A technique facilitates various well operations by delivering a diluent to a desired location in a borehole. A completion system may be disposed in the borehole and a diluent flow path is routed along an interior of the completion system to a desired location. In some applications, the diluent is delivered to an artificial lift system, e.g. an electric submersible pumping system, to dilute a fluid being produced. A flow control unit is positioned along the diluent flow path and may be selectively actuated to control flow of the diluent to the desired location.

Description

    CROSS-REFERENCE TO RELATED APPLICATIONS
  • The present document is based on and claims priority to U.S. Provisional Application Ser. No. 61/901762 filed Nov. 8, 2013, which is incorporated herein by reference in its entirety.
  • BACKGROUND
  • Hydrocarbon fluids such as oil and natural gas are obtained from a subterranean geologic formation, referred to as a reservoir, by drilling a well that penetrates the hydrocarbon-bearing formation. Once a wellbore is drilled, various forms of casing and other well completions may be deployed downhole. Sometimes, completion systems employ or work in cooperation with an electric submersible pumping system which may be used to pump oil or other hydrocarbon fluids to a collection location. In some environments, the fluids may be of relatively high viscosity and can thus inhibit pumping of the fluid via the electric submersible pumping system.
  • SUMMARY
  • In general, a system and methodology are provided for facilitating various well operations by delivering a diluent to a desired location in a borehole. For example, a completion system may be disposed in the borehole and a diluent flow path is routed along an interior of the completion system to a desired location. In some applications, the diluent is delivered to an artificial lift system, e.g. an electric submersible pumping system, to dilute a fluid being produced. A flow control unit is positioned along the diluent flow path and may be selectively actuated to control flow of the diluent to the desired location.
  • However, many modifications are possible without materially departing from the teachings of this disclosure. Accordingly, such modifications are intended to be included within the scope of this disclosure as defined in the claims.

□ □ □ □ □ □ □

Answer these from the patent excerpt:
(a) Which provisional application does the document claim priority to, and when was it filed?
(b) What kind of fluids can inhibit pumping by the electric submersible pumping system?
(c) What is positioned along the diluent flow path?
Rely only on the patent excerpt.

[Items in a dataset]

□ □ □ □ □ □ □

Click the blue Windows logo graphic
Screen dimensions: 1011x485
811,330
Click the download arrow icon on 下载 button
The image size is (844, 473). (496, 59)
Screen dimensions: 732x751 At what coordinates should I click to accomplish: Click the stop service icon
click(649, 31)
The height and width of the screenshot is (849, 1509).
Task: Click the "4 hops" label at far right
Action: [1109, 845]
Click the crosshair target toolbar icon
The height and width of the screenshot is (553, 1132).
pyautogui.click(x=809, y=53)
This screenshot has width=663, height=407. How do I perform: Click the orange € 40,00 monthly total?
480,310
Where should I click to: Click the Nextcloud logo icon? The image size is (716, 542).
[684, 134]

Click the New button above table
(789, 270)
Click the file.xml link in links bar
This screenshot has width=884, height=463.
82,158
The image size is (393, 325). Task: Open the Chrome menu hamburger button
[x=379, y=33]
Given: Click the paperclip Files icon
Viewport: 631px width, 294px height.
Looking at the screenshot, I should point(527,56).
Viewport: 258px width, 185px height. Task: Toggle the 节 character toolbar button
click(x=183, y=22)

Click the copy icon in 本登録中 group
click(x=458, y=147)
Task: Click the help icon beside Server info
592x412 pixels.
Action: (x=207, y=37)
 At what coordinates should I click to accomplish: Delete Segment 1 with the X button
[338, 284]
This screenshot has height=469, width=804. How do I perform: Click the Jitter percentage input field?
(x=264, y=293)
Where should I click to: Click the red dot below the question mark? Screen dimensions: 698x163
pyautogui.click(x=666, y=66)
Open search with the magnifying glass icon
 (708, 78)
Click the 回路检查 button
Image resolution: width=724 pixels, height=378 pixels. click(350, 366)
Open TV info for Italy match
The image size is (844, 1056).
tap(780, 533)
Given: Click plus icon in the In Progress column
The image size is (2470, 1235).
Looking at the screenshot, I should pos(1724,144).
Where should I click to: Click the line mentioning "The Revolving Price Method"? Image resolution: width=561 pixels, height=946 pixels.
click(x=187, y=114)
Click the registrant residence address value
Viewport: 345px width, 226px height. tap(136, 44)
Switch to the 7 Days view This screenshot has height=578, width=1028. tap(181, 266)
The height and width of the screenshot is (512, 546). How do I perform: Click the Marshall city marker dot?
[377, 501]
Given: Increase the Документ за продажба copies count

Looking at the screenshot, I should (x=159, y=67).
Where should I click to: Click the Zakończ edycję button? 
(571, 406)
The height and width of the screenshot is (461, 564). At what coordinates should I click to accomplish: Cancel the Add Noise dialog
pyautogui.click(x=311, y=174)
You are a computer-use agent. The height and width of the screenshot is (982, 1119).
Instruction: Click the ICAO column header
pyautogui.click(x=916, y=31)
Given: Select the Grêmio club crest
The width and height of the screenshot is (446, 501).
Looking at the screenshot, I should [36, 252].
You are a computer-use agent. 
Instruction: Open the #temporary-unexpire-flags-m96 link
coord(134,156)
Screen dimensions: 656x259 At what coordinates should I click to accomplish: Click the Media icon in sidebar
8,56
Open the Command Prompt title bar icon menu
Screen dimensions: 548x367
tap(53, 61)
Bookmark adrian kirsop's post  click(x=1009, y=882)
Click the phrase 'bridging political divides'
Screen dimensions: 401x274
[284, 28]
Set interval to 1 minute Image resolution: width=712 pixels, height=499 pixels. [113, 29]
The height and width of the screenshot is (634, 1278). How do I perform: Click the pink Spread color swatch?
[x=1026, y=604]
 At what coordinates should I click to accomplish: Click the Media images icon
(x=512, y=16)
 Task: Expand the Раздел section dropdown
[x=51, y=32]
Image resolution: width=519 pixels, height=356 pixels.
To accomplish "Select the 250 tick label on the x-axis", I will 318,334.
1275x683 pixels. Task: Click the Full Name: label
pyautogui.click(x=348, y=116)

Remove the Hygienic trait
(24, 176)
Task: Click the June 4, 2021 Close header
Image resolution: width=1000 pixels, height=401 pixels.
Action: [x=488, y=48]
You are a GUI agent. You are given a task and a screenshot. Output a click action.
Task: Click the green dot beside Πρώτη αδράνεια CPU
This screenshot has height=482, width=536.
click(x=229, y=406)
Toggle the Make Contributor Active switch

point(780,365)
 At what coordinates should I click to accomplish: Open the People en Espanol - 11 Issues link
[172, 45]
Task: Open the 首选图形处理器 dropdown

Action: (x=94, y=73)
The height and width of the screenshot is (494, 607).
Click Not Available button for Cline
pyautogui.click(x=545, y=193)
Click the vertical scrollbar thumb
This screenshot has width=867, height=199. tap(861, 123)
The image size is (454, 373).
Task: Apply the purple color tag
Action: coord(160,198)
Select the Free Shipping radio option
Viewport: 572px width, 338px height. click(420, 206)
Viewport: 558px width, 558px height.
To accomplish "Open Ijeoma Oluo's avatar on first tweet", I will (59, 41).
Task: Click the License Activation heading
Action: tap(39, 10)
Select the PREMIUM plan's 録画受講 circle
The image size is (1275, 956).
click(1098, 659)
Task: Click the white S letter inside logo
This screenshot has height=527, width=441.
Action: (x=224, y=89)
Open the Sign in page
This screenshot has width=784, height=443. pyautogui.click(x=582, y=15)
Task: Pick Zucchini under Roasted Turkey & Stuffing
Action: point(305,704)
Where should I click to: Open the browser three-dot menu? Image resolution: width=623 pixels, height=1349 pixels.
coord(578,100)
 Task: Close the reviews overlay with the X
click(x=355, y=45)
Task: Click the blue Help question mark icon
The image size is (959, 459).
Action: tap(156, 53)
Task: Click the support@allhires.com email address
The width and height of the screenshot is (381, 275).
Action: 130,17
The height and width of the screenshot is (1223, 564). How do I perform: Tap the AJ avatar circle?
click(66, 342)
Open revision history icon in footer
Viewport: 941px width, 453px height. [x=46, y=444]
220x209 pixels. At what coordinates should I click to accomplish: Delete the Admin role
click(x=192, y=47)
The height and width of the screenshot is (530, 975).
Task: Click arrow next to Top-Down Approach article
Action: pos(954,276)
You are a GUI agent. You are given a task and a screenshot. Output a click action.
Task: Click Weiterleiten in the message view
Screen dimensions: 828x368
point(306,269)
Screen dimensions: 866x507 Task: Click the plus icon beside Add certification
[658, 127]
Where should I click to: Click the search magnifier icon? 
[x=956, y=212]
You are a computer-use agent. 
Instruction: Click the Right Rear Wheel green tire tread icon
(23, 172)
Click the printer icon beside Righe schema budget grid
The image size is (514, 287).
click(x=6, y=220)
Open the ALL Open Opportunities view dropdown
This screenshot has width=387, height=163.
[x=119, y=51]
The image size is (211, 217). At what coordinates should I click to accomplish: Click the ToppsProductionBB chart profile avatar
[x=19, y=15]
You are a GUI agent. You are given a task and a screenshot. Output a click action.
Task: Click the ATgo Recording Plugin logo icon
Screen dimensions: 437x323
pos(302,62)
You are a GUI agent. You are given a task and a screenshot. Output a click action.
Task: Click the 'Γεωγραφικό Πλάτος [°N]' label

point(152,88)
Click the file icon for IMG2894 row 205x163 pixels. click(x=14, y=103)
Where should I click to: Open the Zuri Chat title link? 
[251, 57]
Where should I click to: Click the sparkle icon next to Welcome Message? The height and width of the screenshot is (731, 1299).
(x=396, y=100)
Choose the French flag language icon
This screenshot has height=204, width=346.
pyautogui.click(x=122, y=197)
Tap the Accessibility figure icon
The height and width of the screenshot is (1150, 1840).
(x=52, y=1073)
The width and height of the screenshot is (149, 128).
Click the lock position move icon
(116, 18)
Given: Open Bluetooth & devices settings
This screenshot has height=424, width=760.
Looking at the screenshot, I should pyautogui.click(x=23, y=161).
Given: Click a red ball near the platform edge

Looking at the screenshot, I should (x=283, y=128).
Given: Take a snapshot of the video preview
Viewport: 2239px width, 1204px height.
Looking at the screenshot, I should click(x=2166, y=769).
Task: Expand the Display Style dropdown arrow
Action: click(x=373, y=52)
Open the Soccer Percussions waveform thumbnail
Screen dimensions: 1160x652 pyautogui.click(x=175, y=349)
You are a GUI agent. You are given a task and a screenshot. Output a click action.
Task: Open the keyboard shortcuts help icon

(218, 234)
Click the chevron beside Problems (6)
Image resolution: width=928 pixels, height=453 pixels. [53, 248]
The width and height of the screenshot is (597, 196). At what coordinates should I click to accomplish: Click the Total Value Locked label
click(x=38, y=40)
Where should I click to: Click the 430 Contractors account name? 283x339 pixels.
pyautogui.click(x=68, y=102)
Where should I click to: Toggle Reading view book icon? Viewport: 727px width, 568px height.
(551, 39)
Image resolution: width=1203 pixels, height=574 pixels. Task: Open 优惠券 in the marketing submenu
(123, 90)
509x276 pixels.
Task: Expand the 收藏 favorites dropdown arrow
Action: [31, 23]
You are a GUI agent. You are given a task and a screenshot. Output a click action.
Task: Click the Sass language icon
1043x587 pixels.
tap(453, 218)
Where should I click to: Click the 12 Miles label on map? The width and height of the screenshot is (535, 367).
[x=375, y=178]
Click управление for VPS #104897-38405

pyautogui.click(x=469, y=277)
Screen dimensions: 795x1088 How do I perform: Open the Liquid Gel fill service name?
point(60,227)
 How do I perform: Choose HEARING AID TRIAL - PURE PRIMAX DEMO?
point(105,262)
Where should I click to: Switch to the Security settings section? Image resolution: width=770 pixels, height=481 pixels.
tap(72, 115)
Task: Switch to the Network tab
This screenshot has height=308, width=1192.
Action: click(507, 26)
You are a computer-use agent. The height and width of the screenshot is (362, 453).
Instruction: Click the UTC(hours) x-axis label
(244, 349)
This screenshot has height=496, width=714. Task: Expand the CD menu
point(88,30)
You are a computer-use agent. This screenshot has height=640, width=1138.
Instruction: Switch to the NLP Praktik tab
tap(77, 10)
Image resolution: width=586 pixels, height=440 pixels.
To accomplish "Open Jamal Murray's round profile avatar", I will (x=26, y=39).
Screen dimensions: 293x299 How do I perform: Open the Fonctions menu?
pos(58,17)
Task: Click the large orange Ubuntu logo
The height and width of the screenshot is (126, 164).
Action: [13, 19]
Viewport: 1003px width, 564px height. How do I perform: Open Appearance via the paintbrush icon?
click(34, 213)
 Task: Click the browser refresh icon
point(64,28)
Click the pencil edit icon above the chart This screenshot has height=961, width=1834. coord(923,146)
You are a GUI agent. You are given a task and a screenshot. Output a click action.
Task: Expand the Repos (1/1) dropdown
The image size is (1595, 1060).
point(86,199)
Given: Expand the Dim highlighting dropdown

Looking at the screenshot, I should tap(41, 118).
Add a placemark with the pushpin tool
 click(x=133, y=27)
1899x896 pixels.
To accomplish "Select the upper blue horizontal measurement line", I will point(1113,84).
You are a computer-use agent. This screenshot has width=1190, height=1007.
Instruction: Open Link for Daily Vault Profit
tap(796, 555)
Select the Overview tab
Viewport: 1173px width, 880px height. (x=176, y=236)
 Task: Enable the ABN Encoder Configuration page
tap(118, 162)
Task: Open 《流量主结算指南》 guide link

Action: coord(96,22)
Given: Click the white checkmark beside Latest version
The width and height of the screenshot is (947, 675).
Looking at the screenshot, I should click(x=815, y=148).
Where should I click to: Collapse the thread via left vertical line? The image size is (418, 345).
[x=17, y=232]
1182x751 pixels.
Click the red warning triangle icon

□ □ □ □ □ □ □

RESULT OF THE TASK:
(a) U.S. Provisional Application Ser. No. 61/901762, filed Nov. 8, 2013.
(b) Fluids of relatively high viscosity.
(c) A flow control unit, which may be selectively actuated to control flow of the diluent to the desired location.